At 48, Portland resident Doug Zimmerman was lean and active, and lived a fast-paced life as a video producer by day and a regional theater actor by night. Heart disease was not on his radar.
One day in August 2010, he experienced shortness of breath and a racing heart. He attributed it to anxiety. It happened again a few weeks later. And then, again, Nov. 8 – but with more intensity. He finished his workday before calling his physician who told him to get the hospital. Zimmerman drove himself to Providence St. Vincent Medical Center’s emergency department. Tests indicated he had suffered a heart attack. Additional testing showed 98 percent blockage in three arteries. Providence heart surgeon Dr. Jeffrey Swanson, opened Zimmerman’s chest and performed a triple bypass. Zimmerman was in shock.
The diagnosis and surgery shook Zimmerman’s confidence. Being referred into Providence Cardiac Rehabilitation Program began to rebuild it.
“I wanted to take myself as far as I could go, to make sure it was all working,” Zimmerman said in reference to his participation in the cardiac rehabilitation program. “I figured if I am going to have a heart attack this is the place to do it.”
“Even with people in their 40s and 50s who are athletes – when they suffer a heart event, they lose confidence,” said Charlotte Douglas, RN, Providence Cardiac Rehabilitation Program coordinator at Providence St. Vincent Medical Center. “They are worried when they start the rehabilitation program, fearful they will hurt their heart if they exercise or run. Our constant monitoring of their heart as they exercise reassures them and helps them rebuild their confidence.”
Portland resident Len Ludwig, 74, agrees. He started with the cardiac rehabilitation program after an interventional cardiologist relieved pressure in his chest by using a stent to open up a blocked right coronary artery. “Charlotte and her team convinced all of us we should work hard because we wanted to do it,” he explained. “They instilled in us a belief that we could get stronger and better, they educated us and empowered us.”
The Providence program has served more than 500 patients since opening August 2009, ranging in age from 24 to 93. The men and women are referred by their cardiologists and commit to hour-long sessions three times a week for 26 weeks.

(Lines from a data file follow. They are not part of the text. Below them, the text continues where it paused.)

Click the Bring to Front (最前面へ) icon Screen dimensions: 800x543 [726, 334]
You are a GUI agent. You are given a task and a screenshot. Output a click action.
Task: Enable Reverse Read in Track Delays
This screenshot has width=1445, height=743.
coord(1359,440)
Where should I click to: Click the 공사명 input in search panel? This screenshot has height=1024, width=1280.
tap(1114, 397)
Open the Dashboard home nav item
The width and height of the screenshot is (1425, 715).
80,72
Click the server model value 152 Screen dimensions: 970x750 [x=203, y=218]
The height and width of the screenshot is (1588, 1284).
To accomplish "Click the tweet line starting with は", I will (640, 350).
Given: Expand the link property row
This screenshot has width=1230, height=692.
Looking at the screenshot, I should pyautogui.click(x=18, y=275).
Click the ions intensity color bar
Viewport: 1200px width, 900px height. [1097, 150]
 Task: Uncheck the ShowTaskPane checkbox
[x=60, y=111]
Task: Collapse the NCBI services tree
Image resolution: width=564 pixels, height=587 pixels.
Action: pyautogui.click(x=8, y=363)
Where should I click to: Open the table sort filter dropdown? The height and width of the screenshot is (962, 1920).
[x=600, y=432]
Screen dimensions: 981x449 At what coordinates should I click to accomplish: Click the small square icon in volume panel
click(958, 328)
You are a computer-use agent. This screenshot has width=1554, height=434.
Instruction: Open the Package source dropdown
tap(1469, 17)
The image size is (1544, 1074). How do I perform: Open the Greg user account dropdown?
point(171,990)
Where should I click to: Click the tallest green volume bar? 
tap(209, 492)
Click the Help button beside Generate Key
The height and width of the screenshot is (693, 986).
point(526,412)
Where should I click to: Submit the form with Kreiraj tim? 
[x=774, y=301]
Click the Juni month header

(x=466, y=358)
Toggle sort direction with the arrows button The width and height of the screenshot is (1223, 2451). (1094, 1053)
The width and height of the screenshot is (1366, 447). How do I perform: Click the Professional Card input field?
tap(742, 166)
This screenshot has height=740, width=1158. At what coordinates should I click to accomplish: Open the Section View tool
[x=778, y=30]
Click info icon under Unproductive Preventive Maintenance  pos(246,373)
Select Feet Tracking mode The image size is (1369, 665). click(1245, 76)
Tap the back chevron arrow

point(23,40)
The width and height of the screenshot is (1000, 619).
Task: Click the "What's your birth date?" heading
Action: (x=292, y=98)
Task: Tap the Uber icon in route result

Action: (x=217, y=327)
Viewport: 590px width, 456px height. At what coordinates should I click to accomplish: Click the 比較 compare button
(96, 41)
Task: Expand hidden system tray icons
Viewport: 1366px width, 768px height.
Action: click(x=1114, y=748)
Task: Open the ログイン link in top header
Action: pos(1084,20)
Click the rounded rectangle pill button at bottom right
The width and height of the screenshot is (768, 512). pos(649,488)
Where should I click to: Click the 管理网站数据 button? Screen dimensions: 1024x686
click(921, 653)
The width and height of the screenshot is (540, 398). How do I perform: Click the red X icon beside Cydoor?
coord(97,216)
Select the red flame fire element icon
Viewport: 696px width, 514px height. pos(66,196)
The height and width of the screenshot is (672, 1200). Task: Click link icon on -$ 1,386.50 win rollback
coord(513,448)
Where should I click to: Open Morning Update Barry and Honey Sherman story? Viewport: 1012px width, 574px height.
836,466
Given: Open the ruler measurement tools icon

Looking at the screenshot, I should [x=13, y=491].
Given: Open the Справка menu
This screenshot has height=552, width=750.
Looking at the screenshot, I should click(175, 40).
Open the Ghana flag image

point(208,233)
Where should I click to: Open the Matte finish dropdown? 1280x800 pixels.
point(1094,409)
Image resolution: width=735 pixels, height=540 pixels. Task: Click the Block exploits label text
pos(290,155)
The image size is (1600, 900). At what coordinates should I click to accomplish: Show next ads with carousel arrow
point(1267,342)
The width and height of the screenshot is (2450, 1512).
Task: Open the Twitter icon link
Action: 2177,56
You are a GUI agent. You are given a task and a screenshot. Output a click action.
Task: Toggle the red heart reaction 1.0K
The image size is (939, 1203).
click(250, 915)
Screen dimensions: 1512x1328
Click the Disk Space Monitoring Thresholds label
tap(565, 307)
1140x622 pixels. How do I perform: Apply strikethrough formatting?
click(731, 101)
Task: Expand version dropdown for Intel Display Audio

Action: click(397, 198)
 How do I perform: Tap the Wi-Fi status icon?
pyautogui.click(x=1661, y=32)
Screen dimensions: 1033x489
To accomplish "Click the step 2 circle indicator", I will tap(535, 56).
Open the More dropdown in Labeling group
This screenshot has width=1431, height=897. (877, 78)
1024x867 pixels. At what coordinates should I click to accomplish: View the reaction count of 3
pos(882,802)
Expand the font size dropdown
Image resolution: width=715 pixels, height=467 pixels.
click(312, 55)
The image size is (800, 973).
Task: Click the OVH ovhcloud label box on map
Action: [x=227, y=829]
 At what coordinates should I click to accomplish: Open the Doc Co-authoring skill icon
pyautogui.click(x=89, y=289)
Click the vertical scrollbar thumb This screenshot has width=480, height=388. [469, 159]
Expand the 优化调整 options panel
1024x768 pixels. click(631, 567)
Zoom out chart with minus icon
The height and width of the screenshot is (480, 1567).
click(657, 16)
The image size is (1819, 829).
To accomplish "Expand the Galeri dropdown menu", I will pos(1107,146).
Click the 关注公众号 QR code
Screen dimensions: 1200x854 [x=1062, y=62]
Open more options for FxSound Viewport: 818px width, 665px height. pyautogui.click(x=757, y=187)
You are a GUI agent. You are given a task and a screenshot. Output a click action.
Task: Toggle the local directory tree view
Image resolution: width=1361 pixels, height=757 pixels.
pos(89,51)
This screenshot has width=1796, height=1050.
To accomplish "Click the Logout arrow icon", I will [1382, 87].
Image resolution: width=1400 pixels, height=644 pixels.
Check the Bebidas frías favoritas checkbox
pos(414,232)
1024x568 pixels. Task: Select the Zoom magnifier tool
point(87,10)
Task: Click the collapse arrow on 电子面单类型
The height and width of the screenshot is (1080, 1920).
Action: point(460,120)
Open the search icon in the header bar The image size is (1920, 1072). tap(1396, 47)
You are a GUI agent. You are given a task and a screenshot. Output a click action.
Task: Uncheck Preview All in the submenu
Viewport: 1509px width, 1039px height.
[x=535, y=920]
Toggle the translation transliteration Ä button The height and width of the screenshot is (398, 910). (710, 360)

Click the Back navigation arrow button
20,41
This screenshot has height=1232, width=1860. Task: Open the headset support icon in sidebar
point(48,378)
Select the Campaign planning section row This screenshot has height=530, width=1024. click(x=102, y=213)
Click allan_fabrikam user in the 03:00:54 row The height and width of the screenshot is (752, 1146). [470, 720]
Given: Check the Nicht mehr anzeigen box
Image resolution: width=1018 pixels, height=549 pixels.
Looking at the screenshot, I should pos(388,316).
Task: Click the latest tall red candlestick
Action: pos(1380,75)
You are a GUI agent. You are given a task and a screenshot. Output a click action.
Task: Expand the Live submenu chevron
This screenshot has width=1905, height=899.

They are recovering from a variety of heart events including open-heart surgery, heart attack, stent placement, stable angina, and heart or heart and lung transplants. The patients work closely with registered nurses and exercise specialists who monitor them as they go through exercise routines to build endurance and develop workout habits. In addition, patients receive education and coaching to help develop healthier lifestyle habits. Their cardiologists are kept informed of their progress.
Douglas and her team typically work with eight to ten patients each session, using individualized rehabilitation plans. Patients incorporate treadmills, stationary bikes, hand weights and other equipment in gym to begin rebuilding body and heart muscle and tone. They are closely monitored to see how their heart is responding to the increased activity. About two-thirds of the patients in rehabilitation are men, but one of the women really stands out for Douglas.
“She had open-heart surgery and had to be on oxygen – she was told she would always be on oxygen,” explained Douglas. “This amazing woman was determined to get better and get off oxygen so she could visit her daughter overseas. And she did. She was so consistent with her exercises that she built up her strength and health and was able to leave the oxygen behind.”
“They did give me my confidence back,” recalled Zimmerman. “’I’d come in, hook up my wireless cardiac monitor and begin a series of exercises. The entire time someone was at a computer watching all my vital signs and monitoring me. I felt very safe.”
Suzanne Hall, M.D., Providence Heart and Vascular Institute Cardiac Rehabilitation medical director says that is exactly the outcome the program wants for its patients. “We know rehabilitation builds confidence and improves outcomes,” explained Hall. “We want to help patients gain strength, knowledge and improved quality and length of life,”
It helped improve the quality of 81-year-old Alice Walker’s life. The retired Providence cardiac nurse had open heart surgery to replaces a diseased aortic valve. “It was a difficult thing to go through, mentally and physically,” recalled Walker. “Once I started in the rehabilitation program I began to rebuild my strength and confidence with exercise – all while being monitored, it was extraordinary.” Walker said she has a lot of living to do with her four children and seven grandchildren – and she has the confidence to do that.
That’s exactly what Douglas wants to hear from her graduates. “I believe in prevention,” said Douglas. “Our goal is to help these men and women not have another heart event.” And they are succeeding. Only a handful of the 500 patients who have completed the program have experienced another cardiac event.